Delhi High Court allows Mehbooba Mufti to withdraw plea challenging PMLA provision

People’s Democratic Party (PDP) President Mehbooba Mufti. File.
| Photo Credit: Nissar Ahmad

The Delhi High Court on Wednesday permitted PDP leader Mehbooba Mufti to withdraw her petition challenging the constitutional validity of a provision of the Prevention of Money Laundering Act (PMLA).

The lawyer appearing for the former Jammu and Kashmir Chief Minister told a bench of Chief Justice Satish Chandra Sharma and Justice Subramonium Prasad about her decision to withdraw the petition which was filed in March 2021.

The petition also challenged the summons issued to her by the Enforcement Directorate in a money laundering case and sought a stay which the court had earlier declined.

The court was informed the issues raised by the petitioner have already been addressed by the Supreme Court in a decision.

Ms. Mufti had in her plea sought declaring section 50 of the Prevention of Money Laundering Act void and inoperative, being unfairly discriminatory, bereft of safeguards, and violative of Article 20(3) of the Constitution.

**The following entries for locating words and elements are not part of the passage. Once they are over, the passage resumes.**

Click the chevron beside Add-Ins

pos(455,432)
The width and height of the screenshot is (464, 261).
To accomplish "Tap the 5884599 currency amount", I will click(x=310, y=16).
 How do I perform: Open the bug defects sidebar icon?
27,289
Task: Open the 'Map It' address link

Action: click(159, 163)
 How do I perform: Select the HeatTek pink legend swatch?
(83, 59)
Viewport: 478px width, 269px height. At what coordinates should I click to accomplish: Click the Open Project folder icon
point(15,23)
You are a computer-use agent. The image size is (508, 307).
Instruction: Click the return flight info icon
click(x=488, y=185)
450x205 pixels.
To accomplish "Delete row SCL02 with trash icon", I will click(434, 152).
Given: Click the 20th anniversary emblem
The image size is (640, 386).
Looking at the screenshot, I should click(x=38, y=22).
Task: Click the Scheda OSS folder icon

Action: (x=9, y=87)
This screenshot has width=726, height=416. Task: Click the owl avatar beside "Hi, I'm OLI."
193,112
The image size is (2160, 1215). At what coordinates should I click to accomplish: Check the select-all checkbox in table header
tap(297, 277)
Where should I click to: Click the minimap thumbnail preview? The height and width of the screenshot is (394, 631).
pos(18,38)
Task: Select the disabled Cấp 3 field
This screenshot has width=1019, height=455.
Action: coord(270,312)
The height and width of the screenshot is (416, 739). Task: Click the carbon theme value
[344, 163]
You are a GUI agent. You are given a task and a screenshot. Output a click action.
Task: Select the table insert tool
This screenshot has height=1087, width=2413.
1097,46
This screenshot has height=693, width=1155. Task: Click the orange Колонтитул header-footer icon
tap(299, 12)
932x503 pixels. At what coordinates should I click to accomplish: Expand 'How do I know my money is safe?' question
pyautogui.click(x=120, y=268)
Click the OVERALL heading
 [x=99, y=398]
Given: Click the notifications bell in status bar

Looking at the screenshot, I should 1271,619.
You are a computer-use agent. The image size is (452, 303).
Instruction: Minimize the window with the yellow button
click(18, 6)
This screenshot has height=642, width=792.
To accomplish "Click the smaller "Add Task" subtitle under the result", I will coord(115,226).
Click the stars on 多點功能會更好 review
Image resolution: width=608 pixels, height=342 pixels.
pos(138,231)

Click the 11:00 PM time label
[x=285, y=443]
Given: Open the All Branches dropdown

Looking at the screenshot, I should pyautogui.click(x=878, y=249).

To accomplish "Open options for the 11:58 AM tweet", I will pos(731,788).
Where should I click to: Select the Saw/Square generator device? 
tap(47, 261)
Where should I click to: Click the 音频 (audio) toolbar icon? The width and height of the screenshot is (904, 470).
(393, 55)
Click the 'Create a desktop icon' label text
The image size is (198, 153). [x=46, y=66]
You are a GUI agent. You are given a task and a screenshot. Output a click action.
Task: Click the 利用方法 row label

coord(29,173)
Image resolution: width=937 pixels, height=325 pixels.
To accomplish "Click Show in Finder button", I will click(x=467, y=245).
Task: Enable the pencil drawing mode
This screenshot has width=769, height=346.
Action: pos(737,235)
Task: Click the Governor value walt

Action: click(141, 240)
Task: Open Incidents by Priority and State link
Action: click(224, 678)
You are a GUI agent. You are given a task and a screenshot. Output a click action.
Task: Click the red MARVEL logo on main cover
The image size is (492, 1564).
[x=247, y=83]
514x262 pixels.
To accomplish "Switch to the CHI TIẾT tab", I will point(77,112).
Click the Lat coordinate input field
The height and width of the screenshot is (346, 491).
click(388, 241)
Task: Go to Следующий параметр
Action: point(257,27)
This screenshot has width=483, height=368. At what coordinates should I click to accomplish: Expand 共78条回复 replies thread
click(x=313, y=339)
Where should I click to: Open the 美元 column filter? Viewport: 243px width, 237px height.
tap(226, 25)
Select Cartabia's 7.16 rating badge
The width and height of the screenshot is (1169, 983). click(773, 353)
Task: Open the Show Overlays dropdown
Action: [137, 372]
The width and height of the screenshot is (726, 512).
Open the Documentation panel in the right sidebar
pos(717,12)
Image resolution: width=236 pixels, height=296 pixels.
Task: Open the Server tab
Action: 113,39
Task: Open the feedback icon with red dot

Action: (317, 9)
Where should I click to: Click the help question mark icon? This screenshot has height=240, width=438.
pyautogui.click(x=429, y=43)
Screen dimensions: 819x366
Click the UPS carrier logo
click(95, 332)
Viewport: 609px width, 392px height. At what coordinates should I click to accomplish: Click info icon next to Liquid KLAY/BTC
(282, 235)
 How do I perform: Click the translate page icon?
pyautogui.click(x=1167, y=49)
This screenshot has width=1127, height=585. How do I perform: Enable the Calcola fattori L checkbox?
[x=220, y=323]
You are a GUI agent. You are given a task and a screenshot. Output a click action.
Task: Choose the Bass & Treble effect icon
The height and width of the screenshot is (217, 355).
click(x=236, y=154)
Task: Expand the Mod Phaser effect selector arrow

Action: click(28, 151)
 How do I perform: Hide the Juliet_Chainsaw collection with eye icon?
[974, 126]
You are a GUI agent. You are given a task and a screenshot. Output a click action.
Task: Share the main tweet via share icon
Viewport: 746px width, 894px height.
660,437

Section 50 of the Act empowers the ED authority to summon any person to give evidence or produce records. All summoned are bound to answer the questions put to them and to produce documents as required by the ED officers, failing which they can be penalised.

Initially, the ED had summoned Ms. Mufti for March 15, 2021 but it did not insist on her personal appearance at that time. Thereafter, she was summoned for March 22, 2021.

Ms. Mufti, in her petition, said she has received summons from the ED under the provisions of the PMLA, purporting to call for ‘evidence’ on pain of punishment, whereas she is, to all intents and purposes, a subject of investigation.

The plea claimed ever since Ms. Mufti was released from preventive detention following abrogation of Article 370 of the Constitution, there has been a series of hostile acts by the state, against her, her acquaintances and old family friends who have all been summoned by the ED and a roving inquiry about her personal, political and financial affairs was made.

The ED, it alleged, seized their personal electronic devices in the course of inquiry.

The Centre had told the High Court last year it has filed a plea before the Supreme Court seeking transfer of Ms. Mufti’s petition to the top court as several pleas concerning various provisions and scheme of PMLA were pending there.